* What you have to do *
Starting at the top of the entries below, set down every line exactly, please, until you reach the line with "Collapse the LIVJAZA", which is included too.

* Material for the task *
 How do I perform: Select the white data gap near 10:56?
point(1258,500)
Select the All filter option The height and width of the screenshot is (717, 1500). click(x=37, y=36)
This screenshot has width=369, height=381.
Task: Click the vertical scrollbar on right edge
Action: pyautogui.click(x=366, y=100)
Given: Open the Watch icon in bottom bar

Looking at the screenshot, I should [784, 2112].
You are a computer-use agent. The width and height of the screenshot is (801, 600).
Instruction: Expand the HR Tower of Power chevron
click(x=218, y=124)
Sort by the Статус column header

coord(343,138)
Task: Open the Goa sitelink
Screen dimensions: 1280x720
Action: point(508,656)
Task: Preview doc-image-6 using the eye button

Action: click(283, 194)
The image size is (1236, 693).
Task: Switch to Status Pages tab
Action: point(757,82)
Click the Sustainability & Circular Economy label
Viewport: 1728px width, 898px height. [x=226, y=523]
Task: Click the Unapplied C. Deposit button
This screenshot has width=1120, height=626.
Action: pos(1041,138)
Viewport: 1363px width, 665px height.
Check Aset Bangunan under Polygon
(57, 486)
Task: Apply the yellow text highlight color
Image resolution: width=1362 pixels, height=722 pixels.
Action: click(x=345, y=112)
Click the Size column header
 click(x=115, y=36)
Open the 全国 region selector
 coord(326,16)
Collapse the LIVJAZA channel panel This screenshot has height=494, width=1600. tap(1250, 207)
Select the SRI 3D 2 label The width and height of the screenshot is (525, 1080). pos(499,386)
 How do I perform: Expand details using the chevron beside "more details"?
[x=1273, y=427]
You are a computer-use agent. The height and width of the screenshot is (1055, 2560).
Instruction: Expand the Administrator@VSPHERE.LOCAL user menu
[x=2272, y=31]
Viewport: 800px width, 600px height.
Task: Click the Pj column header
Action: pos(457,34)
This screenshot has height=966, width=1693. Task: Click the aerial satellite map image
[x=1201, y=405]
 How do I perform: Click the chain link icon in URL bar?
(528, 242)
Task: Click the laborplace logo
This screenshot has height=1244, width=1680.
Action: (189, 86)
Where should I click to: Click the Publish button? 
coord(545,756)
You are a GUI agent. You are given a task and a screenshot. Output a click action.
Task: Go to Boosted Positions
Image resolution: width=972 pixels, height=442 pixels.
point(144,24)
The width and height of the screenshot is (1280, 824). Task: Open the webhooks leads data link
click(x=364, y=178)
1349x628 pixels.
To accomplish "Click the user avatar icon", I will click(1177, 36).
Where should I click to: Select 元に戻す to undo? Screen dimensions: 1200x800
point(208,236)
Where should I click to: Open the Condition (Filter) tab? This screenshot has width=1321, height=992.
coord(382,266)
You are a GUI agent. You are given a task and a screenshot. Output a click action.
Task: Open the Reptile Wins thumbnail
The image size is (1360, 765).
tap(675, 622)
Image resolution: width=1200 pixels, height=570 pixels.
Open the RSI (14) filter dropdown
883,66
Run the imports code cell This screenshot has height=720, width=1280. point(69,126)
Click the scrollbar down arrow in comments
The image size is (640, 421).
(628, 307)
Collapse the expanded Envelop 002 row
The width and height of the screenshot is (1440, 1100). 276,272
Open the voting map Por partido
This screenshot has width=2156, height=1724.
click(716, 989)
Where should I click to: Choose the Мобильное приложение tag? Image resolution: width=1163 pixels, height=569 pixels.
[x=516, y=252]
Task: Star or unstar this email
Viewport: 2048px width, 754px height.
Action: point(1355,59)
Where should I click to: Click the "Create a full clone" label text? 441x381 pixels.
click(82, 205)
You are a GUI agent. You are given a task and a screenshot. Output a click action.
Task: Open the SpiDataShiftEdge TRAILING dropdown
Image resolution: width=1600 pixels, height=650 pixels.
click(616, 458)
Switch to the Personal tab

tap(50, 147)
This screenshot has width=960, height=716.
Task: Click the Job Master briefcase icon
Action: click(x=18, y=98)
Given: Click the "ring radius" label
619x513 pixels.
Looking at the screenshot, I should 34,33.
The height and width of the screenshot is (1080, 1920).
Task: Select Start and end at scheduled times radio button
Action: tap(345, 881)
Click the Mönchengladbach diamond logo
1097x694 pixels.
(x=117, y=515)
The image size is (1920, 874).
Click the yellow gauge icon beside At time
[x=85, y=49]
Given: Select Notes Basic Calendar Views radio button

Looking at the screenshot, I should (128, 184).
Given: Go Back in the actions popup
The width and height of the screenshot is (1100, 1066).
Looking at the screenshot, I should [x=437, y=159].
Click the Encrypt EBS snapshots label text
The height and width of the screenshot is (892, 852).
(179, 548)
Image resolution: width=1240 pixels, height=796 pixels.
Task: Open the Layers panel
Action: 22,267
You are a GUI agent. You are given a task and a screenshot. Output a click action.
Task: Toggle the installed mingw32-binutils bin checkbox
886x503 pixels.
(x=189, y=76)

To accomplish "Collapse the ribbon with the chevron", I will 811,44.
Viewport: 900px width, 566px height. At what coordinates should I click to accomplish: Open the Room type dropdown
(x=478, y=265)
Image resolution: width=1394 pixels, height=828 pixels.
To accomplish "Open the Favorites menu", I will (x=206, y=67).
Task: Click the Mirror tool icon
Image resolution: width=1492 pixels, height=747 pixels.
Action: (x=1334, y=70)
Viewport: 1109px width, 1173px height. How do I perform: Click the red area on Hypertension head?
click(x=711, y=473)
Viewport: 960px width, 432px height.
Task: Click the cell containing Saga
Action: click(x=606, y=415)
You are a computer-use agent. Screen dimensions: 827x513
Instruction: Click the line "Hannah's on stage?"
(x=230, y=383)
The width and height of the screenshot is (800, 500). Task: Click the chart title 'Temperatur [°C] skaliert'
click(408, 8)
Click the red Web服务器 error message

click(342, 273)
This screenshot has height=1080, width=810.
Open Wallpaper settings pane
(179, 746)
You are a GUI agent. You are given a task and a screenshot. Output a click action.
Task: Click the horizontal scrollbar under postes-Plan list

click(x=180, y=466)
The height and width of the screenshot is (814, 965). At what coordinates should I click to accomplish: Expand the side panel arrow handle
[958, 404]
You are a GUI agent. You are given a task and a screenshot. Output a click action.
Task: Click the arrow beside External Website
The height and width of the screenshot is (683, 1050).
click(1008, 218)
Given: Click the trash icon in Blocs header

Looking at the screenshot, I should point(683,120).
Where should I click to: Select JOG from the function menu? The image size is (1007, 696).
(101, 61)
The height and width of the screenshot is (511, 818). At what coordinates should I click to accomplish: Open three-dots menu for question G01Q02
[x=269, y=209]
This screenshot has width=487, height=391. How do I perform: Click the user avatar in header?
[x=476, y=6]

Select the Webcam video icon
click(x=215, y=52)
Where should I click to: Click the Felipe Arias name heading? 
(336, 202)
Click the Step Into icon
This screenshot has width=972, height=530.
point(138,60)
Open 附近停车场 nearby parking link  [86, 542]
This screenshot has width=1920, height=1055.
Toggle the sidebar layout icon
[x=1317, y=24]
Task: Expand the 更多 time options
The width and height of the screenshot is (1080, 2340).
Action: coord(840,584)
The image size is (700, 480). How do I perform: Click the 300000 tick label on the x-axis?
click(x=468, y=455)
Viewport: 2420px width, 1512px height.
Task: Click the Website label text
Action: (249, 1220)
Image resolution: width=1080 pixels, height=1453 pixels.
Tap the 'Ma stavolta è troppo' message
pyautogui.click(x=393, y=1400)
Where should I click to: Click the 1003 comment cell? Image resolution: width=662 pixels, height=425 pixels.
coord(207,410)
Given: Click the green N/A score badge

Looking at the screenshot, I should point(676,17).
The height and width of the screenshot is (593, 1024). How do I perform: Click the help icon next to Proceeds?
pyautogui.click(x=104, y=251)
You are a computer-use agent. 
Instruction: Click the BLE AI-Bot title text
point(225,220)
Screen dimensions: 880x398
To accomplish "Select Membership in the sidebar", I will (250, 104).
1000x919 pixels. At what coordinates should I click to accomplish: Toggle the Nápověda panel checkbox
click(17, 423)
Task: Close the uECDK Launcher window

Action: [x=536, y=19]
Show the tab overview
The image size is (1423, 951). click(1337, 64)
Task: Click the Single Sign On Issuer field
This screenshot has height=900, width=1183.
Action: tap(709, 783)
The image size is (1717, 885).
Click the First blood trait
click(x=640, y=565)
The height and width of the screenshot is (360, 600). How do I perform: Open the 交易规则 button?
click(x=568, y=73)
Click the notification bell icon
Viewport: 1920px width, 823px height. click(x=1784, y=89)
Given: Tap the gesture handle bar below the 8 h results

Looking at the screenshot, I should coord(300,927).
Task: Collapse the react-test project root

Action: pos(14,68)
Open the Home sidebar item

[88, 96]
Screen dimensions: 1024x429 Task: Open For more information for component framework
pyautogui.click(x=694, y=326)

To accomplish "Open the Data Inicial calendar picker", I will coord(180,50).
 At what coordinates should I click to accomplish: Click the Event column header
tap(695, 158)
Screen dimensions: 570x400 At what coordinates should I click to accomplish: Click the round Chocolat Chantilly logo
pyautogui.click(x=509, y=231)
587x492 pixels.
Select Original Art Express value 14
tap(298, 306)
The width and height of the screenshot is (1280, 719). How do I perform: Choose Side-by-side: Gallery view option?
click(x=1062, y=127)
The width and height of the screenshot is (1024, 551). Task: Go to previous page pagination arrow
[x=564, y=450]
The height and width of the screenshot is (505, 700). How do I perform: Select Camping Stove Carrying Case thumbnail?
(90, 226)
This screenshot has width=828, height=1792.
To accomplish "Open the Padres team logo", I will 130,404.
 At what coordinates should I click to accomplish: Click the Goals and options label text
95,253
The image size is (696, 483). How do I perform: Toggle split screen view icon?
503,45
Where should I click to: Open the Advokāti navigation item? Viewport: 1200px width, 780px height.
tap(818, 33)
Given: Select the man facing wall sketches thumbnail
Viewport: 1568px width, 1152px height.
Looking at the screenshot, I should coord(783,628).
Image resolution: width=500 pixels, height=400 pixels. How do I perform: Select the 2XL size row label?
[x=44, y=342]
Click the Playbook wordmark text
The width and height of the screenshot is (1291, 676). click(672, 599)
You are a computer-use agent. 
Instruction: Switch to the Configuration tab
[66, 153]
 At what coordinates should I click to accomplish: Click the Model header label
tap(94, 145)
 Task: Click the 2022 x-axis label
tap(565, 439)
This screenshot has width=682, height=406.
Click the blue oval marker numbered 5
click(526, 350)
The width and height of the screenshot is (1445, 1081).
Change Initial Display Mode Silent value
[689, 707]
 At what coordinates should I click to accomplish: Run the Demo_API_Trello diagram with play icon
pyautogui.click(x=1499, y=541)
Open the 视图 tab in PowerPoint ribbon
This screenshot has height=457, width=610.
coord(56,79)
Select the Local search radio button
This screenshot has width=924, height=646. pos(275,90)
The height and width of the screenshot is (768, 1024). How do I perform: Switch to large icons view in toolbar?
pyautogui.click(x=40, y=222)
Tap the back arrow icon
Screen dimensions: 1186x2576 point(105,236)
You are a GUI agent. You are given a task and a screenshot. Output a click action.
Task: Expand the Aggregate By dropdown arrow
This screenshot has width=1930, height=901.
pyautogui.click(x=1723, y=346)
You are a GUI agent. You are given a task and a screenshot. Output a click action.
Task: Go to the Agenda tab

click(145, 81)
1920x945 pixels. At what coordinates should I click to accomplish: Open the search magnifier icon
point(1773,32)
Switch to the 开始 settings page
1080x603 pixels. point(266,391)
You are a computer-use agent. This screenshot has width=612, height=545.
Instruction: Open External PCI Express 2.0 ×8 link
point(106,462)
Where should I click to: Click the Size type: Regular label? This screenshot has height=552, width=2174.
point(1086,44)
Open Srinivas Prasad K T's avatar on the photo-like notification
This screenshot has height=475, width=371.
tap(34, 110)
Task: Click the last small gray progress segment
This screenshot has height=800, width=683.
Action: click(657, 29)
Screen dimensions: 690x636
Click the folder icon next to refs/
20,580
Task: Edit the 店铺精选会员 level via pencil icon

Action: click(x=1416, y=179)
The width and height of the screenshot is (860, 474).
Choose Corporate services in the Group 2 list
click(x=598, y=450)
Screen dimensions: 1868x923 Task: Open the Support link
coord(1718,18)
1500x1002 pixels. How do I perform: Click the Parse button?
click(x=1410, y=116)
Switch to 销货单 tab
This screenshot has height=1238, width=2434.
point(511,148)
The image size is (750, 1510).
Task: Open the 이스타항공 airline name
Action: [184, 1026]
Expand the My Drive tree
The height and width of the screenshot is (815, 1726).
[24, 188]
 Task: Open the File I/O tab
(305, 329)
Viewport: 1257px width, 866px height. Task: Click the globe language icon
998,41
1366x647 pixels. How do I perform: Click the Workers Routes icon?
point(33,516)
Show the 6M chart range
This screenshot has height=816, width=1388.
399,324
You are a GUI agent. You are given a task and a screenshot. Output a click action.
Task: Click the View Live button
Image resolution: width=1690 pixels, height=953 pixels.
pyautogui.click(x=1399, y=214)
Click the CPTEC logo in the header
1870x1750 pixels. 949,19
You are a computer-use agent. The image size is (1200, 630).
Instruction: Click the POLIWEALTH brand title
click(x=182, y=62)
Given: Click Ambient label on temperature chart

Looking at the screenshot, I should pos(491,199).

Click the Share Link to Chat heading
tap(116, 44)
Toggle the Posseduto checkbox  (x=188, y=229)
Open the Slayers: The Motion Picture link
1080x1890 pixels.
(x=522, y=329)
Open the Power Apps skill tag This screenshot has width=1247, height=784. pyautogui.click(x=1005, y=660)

* Task response *
 How do I perform: Select the white data gap near 10:56?
point(1258,500)
Select the All filter option The height and width of the screenshot is (717, 1500). click(x=37, y=36)
This screenshot has width=369, height=381.
Task: Click the vertical scrollbar on right edge
Action: pyautogui.click(x=366, y=100)
Given: Open the Watch icon in bottom bar

Looking at the screenshot, I should [784, 2112].
You are a computer-use agent. The width and height of the screenshot is (801, 600).
Instruction: Expand the HR Tower of Power chevron
click(x=218, y=124)
Sort by the Статус column header

coord(343,138)
Task: Open the Goa sitelink
Screen dimensions: 1280x720
Action: point(508,656)
Task: Preview doc-image-6 using the eye button

Action: click(283, 194)
The image size is (1236, 693).
Task: Switch to Status Pages tab
Action: point(757,82)
Click the Sustainability & Circular Economy label
Viewport: 1728px width, 898px height. [x=226, y=523]
Task: Click the Unapplied C. Deposit button
This screenshot has width=1120, height=626.
Action: pos(1041,138)
Viewport: 1363px width, 665px height.
Check Aset Bangunan under Polygon
(57, 486)
Task: Apply the yellow text highlight color
Image resolution: width=1362 pixels, height=722 pixels.
Action: click(x=345, y=112)
Click the Size column header
 click(x=115, y=36)
Open the 全国 region selector
 coord(326,16)
Collapse the LIVJAZA channel panel This screenshot has height=494, width=1600. tap(1250, 207)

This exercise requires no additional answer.